→ ASSIGNMENT
All lines from the one containing "Expand the Von Block dropdown" through the end of the data below are to be repeated exactly, with pictures left out.

→ PROVIDED INFORMATION
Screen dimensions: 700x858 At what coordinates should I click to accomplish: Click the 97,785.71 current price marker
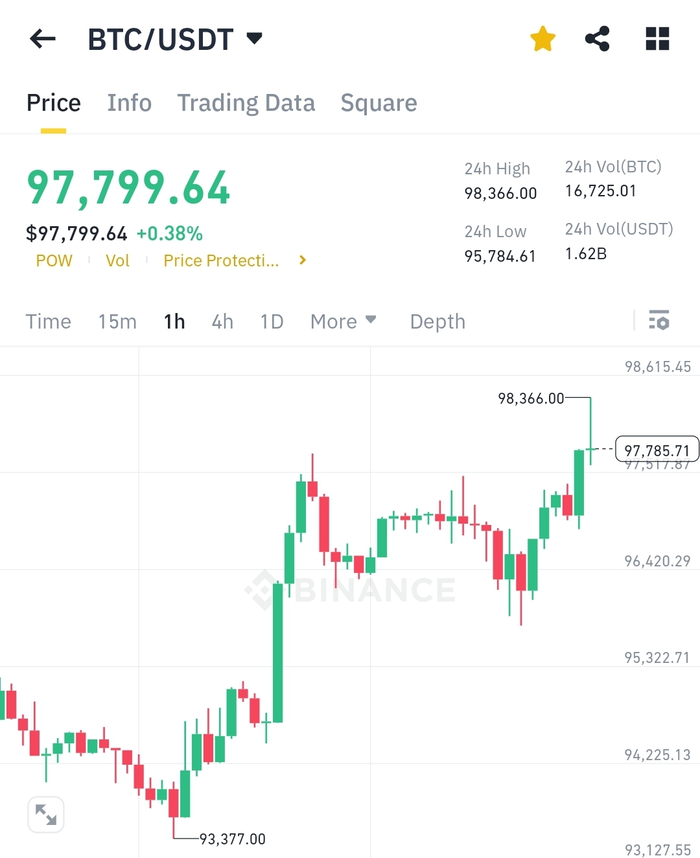657,449

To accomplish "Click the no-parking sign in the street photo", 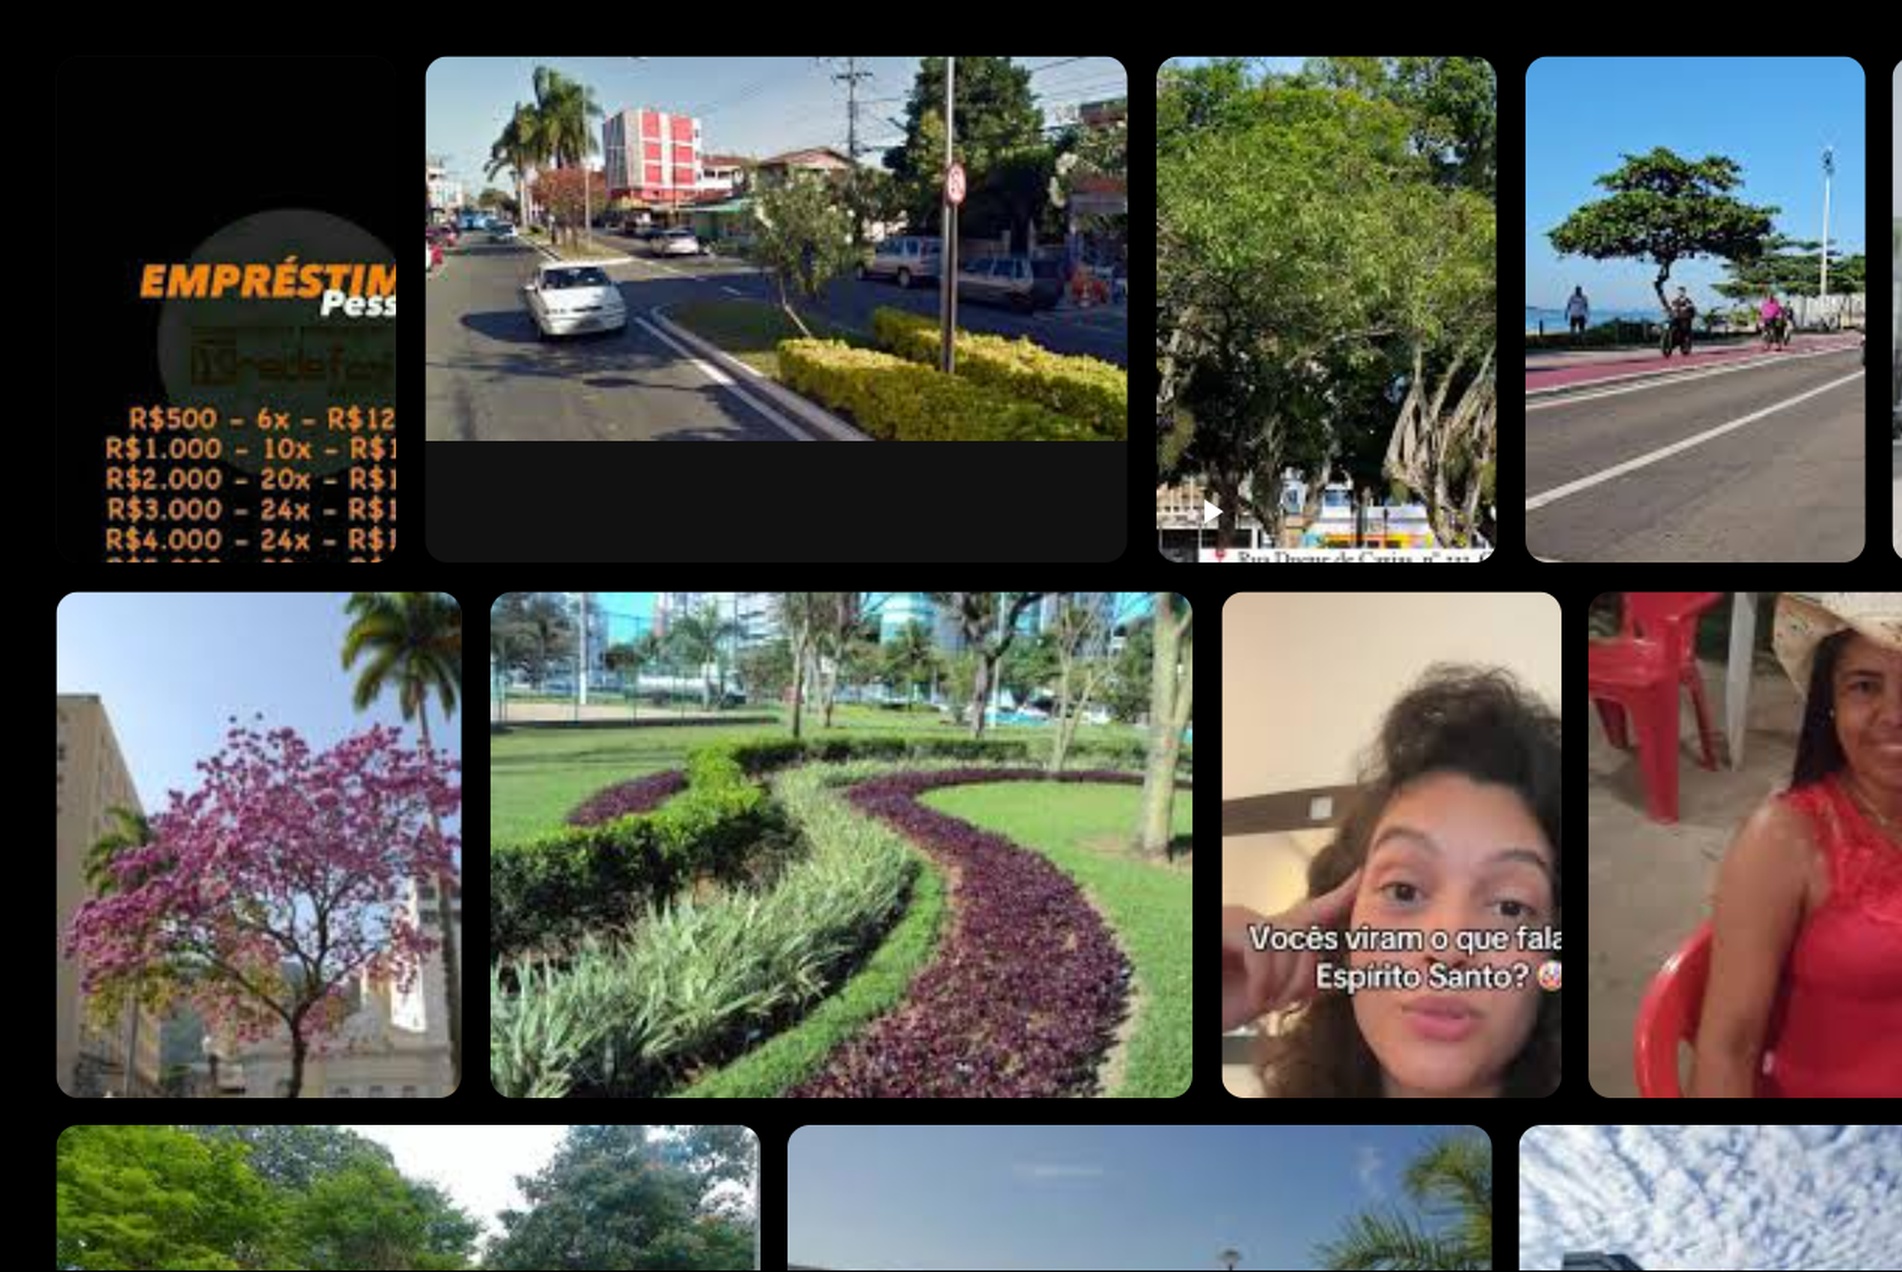I will click(955, 184).

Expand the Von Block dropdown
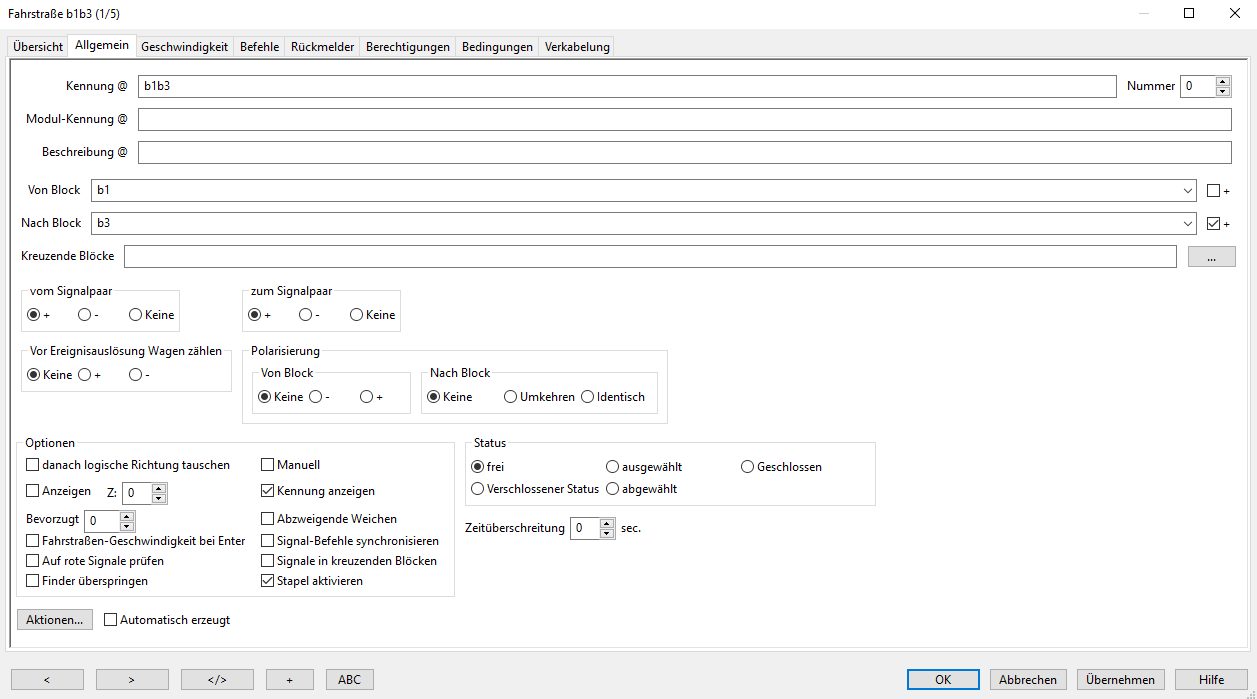(1187, 191)
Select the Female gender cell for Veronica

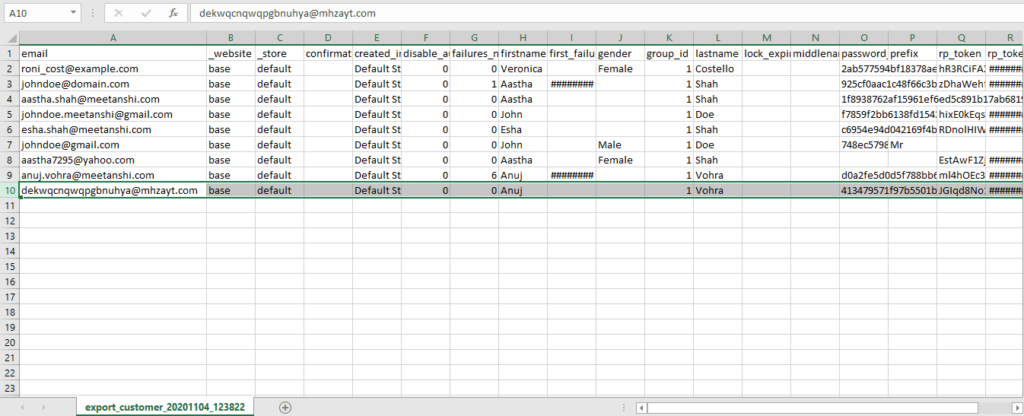[x=618, y=69]
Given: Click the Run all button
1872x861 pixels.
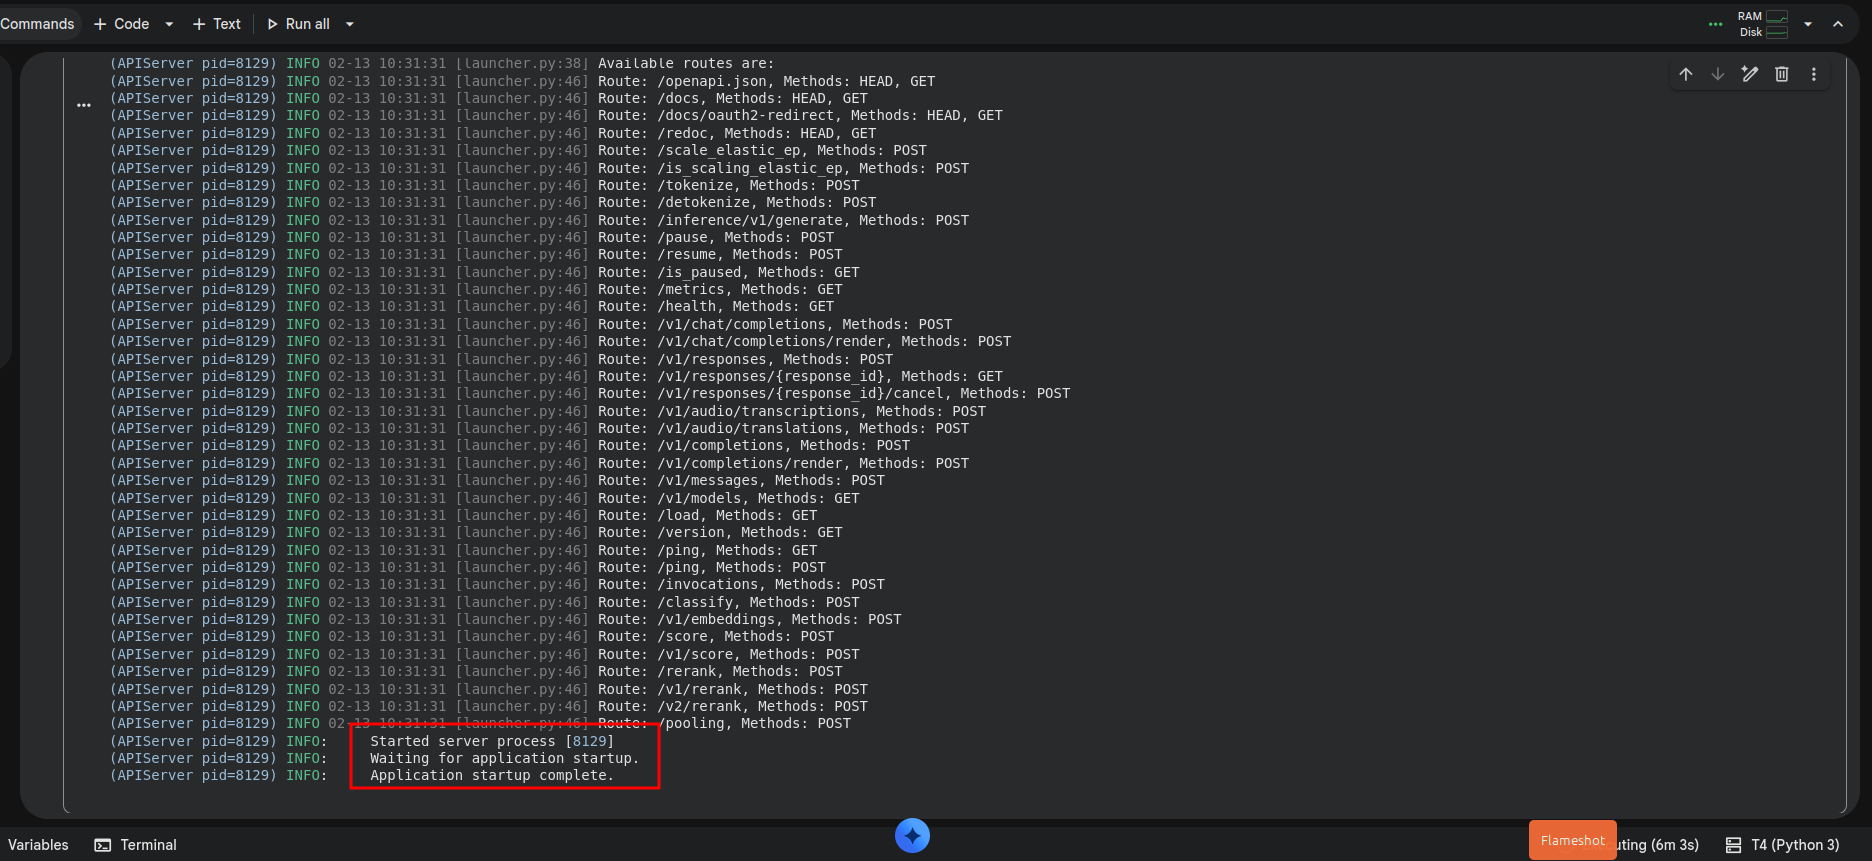Looking at the screenshot, I should point(298,24).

→ EXPECTED OUTPUT
Expand the Von Block dropdown
(1187, 191)
Select the Female gender cell for Veronica

[x=618, y=69]
Given: Click the Run all button
1872x861 pixels.
Looking at the screenshot, I should point(298,24).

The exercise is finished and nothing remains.